** START DATA FOR THE TASK **

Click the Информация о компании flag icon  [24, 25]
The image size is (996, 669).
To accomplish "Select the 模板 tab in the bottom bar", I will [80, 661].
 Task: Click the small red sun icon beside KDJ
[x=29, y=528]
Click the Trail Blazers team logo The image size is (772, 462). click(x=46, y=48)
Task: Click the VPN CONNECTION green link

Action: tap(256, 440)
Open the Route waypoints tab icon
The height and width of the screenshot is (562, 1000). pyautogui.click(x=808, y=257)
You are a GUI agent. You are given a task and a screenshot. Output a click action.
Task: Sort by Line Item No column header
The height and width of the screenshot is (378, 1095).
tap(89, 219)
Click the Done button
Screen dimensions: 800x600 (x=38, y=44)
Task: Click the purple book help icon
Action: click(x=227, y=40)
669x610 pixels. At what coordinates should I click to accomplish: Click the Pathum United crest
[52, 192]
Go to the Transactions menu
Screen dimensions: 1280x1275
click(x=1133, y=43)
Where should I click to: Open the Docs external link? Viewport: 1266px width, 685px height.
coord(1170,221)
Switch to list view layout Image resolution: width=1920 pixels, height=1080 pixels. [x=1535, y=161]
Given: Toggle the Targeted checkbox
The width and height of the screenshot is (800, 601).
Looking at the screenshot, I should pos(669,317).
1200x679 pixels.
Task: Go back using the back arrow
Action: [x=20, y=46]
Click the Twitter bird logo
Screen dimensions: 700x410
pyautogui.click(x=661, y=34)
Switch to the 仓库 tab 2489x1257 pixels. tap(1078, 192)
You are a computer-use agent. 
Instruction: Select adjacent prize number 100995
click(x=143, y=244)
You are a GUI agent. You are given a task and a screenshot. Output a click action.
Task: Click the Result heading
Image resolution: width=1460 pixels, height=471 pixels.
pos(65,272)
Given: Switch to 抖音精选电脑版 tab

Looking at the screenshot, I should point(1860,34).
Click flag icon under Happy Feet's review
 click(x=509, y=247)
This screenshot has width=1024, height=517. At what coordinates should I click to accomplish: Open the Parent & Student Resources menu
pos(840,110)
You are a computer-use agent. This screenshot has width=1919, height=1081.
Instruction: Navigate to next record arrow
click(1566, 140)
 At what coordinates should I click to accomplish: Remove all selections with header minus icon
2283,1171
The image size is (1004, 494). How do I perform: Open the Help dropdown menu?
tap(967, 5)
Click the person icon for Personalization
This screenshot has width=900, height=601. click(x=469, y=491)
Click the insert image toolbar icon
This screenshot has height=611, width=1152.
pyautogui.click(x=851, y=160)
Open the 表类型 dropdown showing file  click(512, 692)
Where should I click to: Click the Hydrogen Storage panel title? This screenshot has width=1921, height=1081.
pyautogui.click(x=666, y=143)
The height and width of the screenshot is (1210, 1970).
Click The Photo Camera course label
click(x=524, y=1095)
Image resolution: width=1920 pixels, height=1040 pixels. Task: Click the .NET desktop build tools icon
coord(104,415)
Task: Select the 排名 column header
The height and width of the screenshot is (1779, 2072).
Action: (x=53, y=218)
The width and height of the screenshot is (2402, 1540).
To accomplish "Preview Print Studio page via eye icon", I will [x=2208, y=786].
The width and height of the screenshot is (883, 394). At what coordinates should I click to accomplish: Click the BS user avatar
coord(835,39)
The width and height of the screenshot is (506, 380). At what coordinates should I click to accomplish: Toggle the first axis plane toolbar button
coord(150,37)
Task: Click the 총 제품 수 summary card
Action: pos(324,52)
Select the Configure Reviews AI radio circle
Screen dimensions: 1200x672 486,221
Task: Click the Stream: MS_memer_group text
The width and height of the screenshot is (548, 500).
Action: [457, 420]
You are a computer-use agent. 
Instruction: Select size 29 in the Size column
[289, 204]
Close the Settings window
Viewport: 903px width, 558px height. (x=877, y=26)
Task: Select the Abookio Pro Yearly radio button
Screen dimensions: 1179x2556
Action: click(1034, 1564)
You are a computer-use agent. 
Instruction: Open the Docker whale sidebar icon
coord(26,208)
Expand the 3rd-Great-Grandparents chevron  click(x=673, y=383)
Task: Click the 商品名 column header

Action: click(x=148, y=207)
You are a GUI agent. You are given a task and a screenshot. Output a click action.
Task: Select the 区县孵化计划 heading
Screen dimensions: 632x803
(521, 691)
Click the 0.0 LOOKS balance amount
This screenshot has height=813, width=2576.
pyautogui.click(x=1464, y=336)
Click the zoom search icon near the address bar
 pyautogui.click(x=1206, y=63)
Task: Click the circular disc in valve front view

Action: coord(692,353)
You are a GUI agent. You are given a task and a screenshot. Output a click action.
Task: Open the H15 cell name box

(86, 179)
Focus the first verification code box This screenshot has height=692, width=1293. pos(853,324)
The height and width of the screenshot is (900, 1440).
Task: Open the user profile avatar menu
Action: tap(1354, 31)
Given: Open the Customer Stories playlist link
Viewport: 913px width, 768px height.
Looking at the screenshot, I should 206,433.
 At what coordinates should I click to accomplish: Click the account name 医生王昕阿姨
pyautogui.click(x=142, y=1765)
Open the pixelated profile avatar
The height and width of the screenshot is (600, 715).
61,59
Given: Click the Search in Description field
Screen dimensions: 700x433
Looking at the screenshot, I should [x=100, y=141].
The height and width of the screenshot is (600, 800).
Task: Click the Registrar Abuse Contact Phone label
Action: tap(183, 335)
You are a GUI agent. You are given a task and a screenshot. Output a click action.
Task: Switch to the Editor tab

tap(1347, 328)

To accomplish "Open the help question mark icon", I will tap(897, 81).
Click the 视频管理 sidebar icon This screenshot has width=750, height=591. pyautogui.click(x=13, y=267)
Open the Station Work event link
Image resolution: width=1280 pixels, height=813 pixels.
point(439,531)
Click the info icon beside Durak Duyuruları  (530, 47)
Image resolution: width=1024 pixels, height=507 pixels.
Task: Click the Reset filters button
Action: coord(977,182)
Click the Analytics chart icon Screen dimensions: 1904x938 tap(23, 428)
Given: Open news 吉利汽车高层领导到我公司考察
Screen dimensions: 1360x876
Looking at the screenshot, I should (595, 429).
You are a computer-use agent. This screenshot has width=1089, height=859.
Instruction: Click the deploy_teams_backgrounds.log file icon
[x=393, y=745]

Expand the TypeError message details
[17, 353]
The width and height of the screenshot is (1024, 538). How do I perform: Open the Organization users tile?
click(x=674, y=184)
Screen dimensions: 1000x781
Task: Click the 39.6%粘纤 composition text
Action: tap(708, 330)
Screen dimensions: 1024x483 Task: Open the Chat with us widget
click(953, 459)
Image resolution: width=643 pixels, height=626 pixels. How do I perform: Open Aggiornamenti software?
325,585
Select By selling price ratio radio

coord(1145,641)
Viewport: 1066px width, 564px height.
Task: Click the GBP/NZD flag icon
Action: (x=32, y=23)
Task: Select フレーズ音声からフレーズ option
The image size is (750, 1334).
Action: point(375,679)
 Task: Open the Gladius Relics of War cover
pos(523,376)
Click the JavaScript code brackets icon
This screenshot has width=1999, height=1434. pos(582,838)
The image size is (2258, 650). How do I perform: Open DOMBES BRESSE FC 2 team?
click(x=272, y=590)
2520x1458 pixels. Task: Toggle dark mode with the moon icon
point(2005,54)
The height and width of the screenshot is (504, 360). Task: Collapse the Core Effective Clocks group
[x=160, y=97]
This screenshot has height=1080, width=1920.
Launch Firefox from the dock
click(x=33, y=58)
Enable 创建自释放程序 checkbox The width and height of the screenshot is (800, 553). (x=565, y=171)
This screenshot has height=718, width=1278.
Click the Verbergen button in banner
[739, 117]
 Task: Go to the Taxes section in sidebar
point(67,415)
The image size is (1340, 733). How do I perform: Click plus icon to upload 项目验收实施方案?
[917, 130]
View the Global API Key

** END DATA FOR THE TASK **

GIVEN PROBLEM:
Copy the records from the line with "Given: Open the" up to and including the line with "will tap(897, 81).".

OUTPUT BELOW:
Given: Open the Customer Stories playlist link
Viewport: 913px width, 768px height.
Looking at the screenshot, I should 206,433.
 At what coordinates should I click to accomplish: Click the account name 医生王昕阿姨
pyautogui.click(x=142, y=1765)
Open the pixelated profile avatar
The height and width of the screenshot is (600, 715).
61,59
Given: Click the Search in Description field
Screen dimensions: 700x433
Looking at the screenshot, I should [x=100, y=141].
The height and width of the screenshot is (600, 800).
Task: Click the Registrar Abuse Contact Phone label
Action: tap(183, 335)
You are a GUI agent. You are given a task and a screenshot. Output a click action.
Task: Switch to the Editor tab

tap(1347, 328)

To accomplish "Open the help question mark icon", I will tap(897, 81).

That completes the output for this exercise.